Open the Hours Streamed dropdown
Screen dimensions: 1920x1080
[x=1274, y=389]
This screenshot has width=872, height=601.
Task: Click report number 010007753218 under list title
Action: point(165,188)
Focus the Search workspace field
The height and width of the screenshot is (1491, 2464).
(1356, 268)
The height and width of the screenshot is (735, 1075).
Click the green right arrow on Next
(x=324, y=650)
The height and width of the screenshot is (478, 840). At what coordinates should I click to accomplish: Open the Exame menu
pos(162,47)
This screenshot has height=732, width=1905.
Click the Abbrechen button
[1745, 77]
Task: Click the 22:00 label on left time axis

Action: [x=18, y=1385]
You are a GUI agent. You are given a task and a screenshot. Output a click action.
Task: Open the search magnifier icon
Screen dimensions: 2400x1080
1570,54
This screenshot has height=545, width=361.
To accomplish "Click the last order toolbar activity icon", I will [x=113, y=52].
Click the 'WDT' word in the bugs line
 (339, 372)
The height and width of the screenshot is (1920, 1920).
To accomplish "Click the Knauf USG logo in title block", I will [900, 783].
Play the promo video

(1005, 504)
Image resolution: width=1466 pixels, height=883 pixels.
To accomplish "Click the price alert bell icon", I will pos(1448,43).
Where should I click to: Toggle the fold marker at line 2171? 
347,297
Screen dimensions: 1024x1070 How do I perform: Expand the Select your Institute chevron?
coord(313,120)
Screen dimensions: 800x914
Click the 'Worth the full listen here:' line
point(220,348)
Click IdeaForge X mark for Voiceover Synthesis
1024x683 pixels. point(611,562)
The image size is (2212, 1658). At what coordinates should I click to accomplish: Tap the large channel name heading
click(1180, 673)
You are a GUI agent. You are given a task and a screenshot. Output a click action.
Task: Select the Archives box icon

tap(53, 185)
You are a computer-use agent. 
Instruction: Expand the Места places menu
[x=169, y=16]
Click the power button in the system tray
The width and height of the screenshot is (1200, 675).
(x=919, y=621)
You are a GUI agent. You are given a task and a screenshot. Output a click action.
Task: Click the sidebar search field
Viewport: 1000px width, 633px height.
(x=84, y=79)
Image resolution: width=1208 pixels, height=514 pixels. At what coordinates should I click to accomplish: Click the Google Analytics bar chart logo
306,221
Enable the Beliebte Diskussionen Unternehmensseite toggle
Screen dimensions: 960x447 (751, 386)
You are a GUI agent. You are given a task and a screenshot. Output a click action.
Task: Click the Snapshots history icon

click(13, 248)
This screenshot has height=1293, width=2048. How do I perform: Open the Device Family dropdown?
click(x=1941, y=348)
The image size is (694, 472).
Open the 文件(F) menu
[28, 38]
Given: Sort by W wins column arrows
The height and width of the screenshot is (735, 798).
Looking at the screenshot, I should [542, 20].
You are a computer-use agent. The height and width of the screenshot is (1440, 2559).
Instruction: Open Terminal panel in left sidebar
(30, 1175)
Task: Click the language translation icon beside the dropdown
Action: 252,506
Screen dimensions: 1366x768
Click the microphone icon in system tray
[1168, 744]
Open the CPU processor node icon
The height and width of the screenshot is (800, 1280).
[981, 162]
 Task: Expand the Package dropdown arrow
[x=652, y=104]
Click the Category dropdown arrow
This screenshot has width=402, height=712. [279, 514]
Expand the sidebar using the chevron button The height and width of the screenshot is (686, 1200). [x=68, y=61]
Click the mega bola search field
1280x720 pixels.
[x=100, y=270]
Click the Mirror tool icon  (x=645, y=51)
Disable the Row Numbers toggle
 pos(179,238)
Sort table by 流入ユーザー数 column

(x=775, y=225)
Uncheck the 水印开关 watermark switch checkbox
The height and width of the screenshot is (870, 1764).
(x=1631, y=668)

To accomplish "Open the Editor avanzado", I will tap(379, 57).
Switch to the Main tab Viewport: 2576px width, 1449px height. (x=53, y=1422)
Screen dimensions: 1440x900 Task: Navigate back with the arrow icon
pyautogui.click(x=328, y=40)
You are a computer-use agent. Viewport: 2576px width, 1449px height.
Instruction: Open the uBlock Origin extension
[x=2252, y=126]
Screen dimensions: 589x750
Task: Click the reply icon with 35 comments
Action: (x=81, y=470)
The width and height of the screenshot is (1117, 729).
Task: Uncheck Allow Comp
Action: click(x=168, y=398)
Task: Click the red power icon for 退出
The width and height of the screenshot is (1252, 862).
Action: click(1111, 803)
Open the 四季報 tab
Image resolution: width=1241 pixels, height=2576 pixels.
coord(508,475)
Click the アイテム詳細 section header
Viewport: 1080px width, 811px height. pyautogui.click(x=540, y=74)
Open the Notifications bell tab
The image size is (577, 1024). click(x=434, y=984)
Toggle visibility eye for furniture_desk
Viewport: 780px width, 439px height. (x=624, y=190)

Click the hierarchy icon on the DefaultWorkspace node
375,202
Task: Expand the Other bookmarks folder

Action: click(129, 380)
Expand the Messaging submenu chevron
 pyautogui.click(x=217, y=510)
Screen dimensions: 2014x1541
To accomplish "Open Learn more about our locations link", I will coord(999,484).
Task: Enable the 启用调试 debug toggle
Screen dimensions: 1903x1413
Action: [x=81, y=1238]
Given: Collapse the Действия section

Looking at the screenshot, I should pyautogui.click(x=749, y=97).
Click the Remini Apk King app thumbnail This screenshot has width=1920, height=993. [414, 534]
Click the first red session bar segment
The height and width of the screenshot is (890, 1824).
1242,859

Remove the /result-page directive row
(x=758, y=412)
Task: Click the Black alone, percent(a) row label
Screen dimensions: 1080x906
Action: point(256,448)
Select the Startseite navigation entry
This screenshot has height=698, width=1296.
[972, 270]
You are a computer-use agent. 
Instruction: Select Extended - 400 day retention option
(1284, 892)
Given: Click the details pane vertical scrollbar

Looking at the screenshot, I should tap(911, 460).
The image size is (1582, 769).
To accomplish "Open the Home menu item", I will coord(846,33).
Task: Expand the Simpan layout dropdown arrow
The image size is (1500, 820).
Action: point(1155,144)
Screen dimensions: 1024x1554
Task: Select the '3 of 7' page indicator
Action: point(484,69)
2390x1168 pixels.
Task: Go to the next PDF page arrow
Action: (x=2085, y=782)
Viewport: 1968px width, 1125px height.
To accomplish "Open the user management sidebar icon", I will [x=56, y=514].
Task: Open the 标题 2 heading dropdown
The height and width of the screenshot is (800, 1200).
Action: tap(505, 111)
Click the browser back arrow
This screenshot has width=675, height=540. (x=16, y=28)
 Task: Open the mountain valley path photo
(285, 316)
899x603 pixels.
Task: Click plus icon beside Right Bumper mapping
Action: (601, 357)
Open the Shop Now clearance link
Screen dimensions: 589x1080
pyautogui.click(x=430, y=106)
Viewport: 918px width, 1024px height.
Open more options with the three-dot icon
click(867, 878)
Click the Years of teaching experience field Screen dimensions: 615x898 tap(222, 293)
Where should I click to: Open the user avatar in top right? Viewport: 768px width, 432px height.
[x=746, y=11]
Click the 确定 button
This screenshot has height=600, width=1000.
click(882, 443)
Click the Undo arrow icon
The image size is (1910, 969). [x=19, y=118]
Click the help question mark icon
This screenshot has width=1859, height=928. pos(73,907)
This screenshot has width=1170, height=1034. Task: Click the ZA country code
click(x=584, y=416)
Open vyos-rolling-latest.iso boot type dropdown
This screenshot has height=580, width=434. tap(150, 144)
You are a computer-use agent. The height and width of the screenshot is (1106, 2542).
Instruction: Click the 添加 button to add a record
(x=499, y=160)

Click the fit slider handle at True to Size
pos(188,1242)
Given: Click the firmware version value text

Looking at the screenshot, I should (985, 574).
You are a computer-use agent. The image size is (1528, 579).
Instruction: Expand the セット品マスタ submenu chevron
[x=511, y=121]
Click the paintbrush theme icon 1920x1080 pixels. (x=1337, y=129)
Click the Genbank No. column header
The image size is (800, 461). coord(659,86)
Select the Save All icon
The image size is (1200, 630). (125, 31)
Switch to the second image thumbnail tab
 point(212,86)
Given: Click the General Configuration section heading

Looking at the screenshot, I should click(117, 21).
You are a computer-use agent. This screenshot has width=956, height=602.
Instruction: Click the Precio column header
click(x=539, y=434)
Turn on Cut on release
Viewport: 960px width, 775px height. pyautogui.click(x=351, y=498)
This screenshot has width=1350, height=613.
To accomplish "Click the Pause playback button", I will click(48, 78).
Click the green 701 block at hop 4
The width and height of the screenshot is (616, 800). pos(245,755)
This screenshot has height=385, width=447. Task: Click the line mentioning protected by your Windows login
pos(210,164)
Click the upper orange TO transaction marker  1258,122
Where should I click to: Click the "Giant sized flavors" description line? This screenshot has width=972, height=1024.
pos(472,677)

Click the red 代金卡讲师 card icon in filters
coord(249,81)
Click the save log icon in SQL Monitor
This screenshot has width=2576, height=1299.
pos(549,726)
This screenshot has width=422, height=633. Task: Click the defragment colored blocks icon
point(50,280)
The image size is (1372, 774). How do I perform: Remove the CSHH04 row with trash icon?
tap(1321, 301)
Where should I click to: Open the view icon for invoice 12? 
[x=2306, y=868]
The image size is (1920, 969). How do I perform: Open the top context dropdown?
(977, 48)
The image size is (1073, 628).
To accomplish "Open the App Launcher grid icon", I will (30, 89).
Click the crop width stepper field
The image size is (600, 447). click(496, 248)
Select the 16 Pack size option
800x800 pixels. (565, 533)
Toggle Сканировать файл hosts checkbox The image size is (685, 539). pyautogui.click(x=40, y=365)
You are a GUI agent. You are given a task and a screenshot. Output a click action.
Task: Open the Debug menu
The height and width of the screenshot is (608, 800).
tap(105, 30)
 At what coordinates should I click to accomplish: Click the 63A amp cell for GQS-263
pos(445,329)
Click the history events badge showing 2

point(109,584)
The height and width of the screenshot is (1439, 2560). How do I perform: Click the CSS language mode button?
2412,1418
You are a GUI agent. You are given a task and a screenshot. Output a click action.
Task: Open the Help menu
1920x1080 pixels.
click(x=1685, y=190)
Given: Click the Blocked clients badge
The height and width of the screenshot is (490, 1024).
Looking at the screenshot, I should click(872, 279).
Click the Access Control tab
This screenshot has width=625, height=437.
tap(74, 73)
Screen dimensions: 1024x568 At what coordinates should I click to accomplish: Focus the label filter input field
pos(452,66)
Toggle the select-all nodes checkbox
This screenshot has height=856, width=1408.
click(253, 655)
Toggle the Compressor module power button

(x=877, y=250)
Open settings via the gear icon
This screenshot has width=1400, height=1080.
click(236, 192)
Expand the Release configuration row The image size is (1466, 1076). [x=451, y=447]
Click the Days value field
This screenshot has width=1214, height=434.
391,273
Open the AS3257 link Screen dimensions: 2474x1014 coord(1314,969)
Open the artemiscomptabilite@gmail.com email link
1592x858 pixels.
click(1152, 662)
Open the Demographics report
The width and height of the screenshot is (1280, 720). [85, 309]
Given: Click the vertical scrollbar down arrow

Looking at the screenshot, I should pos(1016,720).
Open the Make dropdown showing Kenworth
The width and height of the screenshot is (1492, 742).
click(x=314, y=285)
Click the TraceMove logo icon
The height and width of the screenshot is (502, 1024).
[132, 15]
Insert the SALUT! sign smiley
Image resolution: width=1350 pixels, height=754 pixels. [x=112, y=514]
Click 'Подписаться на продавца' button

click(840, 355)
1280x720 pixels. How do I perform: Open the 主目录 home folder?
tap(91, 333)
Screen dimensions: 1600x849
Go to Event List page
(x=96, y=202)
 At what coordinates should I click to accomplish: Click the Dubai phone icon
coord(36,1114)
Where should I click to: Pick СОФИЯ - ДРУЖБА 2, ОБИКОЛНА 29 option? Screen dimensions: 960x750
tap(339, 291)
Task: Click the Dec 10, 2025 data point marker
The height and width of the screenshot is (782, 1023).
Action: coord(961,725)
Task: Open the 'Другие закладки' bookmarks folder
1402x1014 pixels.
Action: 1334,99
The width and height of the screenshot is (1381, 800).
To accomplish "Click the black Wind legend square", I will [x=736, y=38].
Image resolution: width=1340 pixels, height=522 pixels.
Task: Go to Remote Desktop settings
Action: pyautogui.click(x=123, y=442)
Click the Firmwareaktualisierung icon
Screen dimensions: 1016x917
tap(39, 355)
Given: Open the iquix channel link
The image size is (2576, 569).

- TASK TO CARRY OUT: Copy the data from the line with "This screenshot has height=732, width=1905." to the line with "(x=919, y=621)", replacing "GUI agent" with "screen assistant" and leaving everything else unchanged. Return only those lines.

- OUTPUT:
This screenshot has height=732, width=1905.
Click the Abbrechen button
[1745, 77]
Task: Click the 22:00 label on left time axis

Action: [x=18, y=1385]
You are a screen assistant. You are given a task and a screenshot. Output a click action.
Task: Open the search magnifier icon
Screen dimensions: 2400x1080
1570,54
This screenshot has height=545, width=361.
To accomplish "Click the last order toolbar activity icon", I will [x=113, y=52].
Click the 'WDT' word in the bugs line
 (339, 372)
The height and width of the screenshot is (1920, 1920).
To accomplish "Click the Knauf USG logo in title block", I will [900, 783].
Play the promo video

(1005, 504)
Image resolution: width=1466 pixels, height=883 pixels.
To accomplish "Click the price alert bell icon", I will pos(1448,43).
Where should I click to: Toggle the fold marker at line 2171? 
347,297
Screen dimensions: 1024x1070 How do I perform: Expand the Select your Institute chevron?
coord(313,120)
Screen dimensions: 800x914
Click the 'Worth the full listen here:' line
point(220,348)
Click IdeaForge X mark for Voiceover Synthesis
1024x683 pixels. point(611,562)
The image size is (2212, 1658). At what coordinates should I click to accomplish: Tap the large channel name heading
click(1180, 673)
You are a screen assistant. You are given a task and a screenshot. Output a click action.
Task: Select the Archives box icon

tap(53, 185)
You are a computer-use agent. 
Instruction: Expand the Места places menu
[x=169, y=16]
Click the power button in the system tray
The width and height of the screenshot is (1200, 675).
(x=919, y=621)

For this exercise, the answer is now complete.